From the bar to the ice cream parlor: Hosting more inclusive professional meetups

CASE STUDY: Coffee and Ice Cream Socials

Event Description

There are plenty of game industry networking events, bar mixers, and drink nights out there, but we wanted to do something a little different — so instead, we started up the IGDA NYC Coffee and Ice Cream Socials.


As the event description indicates, we conceived the Coffee and Ice Cream Social events as a conscious alternative to the standard, ubiquitous bar mixer or drink night. We wanted to expand the audience to be more inclusive of people who typically wouldn’t be interested in or able to attend events held at a bar, including teenagers and underage students, parents of young children, and anyone who doesn’t like to drink or isn’t comfortable in an atmosphere where alcohol is consumed. We also made a point of explicitly broadcasting our intent to diversify, rolling out the welcome mat for people who may have already written off game industry mixers as “not their scene.”

Playtesting games at the ice cream social (long after the ice cream has already been eaten.)


Our socials are held on a predictable fixed schedule, the third Monday of every month. We set up a single recurring event on Eventbrite for the year, minimizing setup effort. We picked a Monday because the beginning of the week is much less cluttered with events, making conflicts less likely — and it’s a light, fun event to look forward to for an early-week pick-me-up. Our socials also start earlier than many of our other events, at 6:30 rather than 7 or 8, and officially run for two hours, so it’s not the kind of thing that’ll keep you out all night. The early start time is meant to appeal to people coming straight from the office, before (ruining?) dinner, or maybe even stopping home to pick up kids (and spouses!) to bring along without keeping them up past their bedtimes.

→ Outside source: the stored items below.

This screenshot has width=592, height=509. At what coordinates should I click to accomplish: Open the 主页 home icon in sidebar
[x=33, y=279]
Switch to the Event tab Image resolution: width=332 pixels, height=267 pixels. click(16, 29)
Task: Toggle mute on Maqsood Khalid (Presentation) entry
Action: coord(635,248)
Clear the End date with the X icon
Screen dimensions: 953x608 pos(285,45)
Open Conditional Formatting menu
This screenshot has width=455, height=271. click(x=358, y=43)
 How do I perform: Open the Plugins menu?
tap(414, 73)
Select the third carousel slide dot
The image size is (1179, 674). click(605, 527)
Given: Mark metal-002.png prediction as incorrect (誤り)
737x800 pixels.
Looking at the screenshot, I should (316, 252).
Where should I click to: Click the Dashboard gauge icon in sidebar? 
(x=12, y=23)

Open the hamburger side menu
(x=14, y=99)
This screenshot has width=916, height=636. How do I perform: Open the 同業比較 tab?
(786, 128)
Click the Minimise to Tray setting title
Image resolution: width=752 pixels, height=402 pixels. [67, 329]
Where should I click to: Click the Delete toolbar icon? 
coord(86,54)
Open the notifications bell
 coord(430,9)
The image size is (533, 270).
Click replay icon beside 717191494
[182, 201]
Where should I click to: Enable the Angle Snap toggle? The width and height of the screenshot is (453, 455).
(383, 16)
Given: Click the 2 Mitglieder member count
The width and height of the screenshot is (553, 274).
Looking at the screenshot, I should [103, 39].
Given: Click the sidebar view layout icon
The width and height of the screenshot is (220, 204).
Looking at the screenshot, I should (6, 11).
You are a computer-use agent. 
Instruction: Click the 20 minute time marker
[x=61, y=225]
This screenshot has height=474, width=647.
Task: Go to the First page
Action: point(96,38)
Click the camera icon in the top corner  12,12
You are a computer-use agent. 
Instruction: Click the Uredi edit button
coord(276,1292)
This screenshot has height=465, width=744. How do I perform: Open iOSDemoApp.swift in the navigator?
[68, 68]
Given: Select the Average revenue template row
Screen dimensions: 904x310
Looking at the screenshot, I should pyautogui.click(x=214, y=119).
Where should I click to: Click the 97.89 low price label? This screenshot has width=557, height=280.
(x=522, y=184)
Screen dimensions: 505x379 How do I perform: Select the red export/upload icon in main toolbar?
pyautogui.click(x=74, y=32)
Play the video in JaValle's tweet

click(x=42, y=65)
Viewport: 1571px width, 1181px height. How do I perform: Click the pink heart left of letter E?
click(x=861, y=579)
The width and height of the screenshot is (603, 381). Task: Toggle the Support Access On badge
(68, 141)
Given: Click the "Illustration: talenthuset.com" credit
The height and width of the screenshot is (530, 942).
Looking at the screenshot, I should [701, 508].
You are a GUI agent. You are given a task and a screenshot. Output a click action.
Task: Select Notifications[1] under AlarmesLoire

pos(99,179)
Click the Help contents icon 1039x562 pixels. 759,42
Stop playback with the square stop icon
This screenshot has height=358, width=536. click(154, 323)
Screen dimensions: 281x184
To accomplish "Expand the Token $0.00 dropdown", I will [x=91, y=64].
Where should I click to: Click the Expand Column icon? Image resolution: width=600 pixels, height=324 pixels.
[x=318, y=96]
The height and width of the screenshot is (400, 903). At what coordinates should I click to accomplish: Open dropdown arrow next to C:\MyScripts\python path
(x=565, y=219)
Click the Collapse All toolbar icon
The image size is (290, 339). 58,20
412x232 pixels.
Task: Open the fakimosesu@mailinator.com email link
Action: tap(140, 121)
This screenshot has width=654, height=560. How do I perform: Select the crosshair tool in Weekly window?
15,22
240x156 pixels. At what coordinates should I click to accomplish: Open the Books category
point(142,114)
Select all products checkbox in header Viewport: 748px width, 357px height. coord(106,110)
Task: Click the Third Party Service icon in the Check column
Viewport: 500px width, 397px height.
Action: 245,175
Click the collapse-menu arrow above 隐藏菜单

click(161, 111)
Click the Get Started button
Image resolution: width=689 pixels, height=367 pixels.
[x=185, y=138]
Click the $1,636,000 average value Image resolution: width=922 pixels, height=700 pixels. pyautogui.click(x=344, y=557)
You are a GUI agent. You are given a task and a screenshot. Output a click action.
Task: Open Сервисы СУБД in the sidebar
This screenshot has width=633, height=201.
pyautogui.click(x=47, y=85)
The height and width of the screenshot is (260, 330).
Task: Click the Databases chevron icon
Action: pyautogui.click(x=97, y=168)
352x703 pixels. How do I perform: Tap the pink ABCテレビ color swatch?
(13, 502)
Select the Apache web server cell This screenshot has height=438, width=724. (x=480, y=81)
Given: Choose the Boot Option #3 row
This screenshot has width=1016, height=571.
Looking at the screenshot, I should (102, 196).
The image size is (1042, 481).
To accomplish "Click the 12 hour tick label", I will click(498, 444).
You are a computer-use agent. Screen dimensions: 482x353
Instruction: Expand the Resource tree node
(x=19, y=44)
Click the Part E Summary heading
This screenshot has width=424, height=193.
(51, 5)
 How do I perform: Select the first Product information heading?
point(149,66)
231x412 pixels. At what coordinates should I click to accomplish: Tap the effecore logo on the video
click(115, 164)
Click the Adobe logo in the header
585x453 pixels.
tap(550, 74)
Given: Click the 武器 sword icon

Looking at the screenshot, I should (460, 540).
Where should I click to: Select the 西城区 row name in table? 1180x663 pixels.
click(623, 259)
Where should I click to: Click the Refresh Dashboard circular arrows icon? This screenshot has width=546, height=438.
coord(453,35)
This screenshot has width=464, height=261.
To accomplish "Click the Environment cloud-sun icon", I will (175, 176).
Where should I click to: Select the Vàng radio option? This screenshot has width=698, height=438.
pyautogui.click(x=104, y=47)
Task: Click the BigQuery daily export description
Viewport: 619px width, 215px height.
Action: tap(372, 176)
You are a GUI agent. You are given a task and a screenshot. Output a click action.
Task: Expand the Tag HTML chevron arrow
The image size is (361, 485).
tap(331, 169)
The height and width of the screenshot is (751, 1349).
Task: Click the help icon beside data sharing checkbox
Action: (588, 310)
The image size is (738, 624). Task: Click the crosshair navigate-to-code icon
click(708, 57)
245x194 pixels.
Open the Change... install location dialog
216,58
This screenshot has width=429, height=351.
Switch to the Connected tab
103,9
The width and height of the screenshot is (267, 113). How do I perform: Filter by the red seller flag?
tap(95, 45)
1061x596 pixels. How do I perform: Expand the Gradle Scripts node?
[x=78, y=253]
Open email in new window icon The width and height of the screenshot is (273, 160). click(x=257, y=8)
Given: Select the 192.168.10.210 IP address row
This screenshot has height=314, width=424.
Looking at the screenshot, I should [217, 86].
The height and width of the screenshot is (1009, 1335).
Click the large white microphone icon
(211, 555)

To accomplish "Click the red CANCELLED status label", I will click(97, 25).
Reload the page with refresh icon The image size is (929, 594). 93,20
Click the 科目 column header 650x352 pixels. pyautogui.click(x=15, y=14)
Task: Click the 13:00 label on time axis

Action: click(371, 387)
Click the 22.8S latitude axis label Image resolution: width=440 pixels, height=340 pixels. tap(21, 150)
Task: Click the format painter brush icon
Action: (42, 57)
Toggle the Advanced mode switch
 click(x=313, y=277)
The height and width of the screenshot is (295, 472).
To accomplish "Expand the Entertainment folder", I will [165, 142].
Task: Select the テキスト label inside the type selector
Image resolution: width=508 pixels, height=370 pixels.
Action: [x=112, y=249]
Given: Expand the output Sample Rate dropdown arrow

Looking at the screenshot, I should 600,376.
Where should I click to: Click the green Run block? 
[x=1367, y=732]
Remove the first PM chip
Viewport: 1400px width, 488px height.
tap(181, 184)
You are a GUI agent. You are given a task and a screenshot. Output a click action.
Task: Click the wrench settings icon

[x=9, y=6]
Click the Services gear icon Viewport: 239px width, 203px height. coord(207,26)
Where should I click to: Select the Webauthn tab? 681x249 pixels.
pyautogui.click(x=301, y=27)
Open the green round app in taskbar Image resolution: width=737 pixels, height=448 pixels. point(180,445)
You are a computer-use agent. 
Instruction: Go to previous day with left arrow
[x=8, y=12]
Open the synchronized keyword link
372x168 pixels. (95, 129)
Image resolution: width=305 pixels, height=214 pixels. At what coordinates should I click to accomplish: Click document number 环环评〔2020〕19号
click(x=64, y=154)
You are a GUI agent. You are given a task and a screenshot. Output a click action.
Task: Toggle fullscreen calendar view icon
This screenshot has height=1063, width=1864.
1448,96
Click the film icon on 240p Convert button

Our events are casual networking socials, and tend to be fairly loose and unstructured. One of the ideas we’ve considered but haven’t implemented yet is designating specific theme days, like “Family Day,” “Playtest Day,” or just a “Game Day” where people bring something to play. Theme days can be useful to draw out specific crowds and add a little variety to the events, but these activities all happen naturally to some degree without us organizing it from the top down.


Coffee and Ice Cream Socials can offer a low-key, safe, comfortable environment that expands the audience beyond the typical bar scene crowd, making your events more inclusive and diverse. They’re easy to host, with little to no cost and low organizational overhead. I hope this case study helps you start one up in your own community!